Желтый, высохший, кожа да кости…в муках изошла былая тучная, одышливая плоть… кляня жену Дусю и всех родных и близких, коим жить и радоваться, тяжко помирал отец, жадно и торопливо сжираемый раком, словно бесом; но когда приехала сестра жены, блажная Ефросинья, когда, открестившись, отмолившись, подошла к изголовью Льва Борисовича, тот вдруг утих"…провалившиеся глазницы осветились слезами… и, может быть, помянув спаленную икону Спаса, вдруг прошептал: «Прости, Христа ради…», да вскоре и отошел.

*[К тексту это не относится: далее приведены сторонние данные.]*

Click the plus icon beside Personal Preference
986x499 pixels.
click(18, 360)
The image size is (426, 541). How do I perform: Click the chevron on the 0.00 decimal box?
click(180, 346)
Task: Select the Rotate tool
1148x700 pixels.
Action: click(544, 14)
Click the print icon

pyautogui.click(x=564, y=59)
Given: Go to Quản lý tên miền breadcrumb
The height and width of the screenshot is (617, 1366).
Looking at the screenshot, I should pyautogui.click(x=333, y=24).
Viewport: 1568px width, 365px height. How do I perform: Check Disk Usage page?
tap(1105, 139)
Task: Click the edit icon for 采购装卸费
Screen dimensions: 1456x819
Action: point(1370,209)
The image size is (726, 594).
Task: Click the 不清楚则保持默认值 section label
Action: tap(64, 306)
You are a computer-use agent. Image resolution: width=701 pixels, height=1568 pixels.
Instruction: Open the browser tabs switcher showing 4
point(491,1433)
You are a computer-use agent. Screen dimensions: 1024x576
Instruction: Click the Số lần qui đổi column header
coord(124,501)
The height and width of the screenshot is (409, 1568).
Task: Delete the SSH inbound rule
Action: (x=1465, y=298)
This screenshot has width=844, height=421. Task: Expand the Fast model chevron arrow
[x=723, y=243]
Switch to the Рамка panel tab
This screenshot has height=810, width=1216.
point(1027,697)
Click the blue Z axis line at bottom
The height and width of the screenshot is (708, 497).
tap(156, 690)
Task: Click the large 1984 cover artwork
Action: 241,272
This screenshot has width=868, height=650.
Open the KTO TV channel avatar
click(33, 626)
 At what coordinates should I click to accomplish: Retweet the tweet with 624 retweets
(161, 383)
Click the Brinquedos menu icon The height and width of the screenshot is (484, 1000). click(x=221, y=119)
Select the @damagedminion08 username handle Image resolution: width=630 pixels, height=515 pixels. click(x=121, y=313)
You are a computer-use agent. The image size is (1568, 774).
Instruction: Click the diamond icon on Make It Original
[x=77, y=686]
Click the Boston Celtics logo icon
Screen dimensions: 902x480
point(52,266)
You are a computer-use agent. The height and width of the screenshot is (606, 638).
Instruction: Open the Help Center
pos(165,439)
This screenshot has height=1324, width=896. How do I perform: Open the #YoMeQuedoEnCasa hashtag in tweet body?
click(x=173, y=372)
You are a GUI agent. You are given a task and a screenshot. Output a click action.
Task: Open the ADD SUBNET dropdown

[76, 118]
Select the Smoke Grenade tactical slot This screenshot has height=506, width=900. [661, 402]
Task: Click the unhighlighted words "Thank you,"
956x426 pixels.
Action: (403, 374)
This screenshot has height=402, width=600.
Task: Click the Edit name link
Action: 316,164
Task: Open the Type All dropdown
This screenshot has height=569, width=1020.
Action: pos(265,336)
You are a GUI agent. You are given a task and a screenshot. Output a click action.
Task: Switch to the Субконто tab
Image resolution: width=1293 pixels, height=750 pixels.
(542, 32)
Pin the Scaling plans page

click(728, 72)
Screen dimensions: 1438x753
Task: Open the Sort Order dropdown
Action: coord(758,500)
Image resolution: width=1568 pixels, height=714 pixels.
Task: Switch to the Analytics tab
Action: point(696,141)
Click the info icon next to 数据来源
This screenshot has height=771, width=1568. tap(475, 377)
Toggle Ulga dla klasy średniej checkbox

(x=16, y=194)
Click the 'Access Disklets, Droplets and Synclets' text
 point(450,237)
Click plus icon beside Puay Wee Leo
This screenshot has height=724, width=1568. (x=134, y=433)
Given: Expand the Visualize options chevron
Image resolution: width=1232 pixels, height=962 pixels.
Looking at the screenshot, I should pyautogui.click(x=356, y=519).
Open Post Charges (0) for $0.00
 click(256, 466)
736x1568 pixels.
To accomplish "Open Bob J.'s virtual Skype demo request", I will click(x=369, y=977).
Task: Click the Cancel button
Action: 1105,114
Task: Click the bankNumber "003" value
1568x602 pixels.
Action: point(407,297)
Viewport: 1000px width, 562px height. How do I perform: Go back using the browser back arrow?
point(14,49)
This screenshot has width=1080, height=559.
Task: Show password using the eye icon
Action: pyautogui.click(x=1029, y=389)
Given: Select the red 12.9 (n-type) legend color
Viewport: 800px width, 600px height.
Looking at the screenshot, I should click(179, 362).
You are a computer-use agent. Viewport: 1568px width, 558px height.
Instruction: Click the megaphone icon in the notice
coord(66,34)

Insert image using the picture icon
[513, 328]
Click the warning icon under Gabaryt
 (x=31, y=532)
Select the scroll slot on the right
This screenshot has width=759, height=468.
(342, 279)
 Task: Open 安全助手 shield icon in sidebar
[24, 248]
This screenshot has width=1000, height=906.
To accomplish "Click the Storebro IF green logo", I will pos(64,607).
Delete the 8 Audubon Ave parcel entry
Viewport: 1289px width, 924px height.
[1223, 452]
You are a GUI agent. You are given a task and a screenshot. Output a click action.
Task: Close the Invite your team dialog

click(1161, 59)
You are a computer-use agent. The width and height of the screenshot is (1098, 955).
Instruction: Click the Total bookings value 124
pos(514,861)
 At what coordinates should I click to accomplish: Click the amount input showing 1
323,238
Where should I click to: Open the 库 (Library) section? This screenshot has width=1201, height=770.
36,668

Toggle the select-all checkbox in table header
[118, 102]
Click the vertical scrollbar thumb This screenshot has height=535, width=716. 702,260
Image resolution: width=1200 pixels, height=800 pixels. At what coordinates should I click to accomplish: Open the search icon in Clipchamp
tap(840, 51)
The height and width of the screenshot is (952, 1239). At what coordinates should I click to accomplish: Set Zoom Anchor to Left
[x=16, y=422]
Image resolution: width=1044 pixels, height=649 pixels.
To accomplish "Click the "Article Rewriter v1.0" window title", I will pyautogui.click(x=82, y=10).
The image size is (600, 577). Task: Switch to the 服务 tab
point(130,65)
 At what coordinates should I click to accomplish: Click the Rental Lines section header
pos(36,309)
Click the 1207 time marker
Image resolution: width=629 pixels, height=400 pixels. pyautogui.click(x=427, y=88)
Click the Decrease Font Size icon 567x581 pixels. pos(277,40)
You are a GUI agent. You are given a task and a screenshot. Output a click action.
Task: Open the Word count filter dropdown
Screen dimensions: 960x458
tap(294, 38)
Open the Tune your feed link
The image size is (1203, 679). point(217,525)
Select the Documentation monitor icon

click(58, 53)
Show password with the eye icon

— Царство Небесное… — сипло вздохнул и покачал головой стареющий рыбак; глаза отсырели, притуманились, словно закатное озеро. — Хотя… какое нам Царство, коль нехристи… Вот так, паря, живёшь, хлещешься как рыба об лёд, да не поспеешь и глазом моргнуть, как и… смертушка не за горами. Был конь да изъездился, укатали сивку крутые горки, постаивает курносая с литовкой в изголовье… Прикинешь: почо жил?., корм на навоз переводил?.. Раздумаешь умом, дак и волос дыбом… Да-а-а, Лев Борисыч… Ба-аловал тебя, паря…
Игорь смутно пожал плечами.
— Да нет, дома-то в строгости держал. Уроки не выучишь, дров не наколешь, картошку не прополешь, так глянет!., мурашки по коже бегут!.. И офицерский ремень наготове.
— И строжил, и баловал… Куда сам, туда и ты за ём, что нитка за иголкой, что щенок на поводу. Помнишь?.. Пьянка-гулянка, бредёт и тебя за руку прёт. А кого там малому глядеть?! Пьяные мужичонки, шалые бабёнки; перепьются, перевьются. Баловал: дескать, мы, паря, всяко жили, — война, стужа да нужа, — дак уж пускай наши робяты, бляха муха, по-человечьи живут. Мы, байт, худо-бедно свое откряхтели, нам бы робят на ноги поднять, в люди вывести… Ох, старый Мазай разболтался в сарае…
XII
Лишь с виду морошный[33]
, нелюдимый, уродился Степан говорливым, и по дороге от конного двора до учительской фатеры молотил языком, что жерновом, но корил себя: ох, старый Мазай разболтался в сарае, отчего Игорь позаочь и величал рыбака — старый Мазай. Слушая в пол-уха, поминал отца, который баловал его, заскрёбыша, поздонушку[34].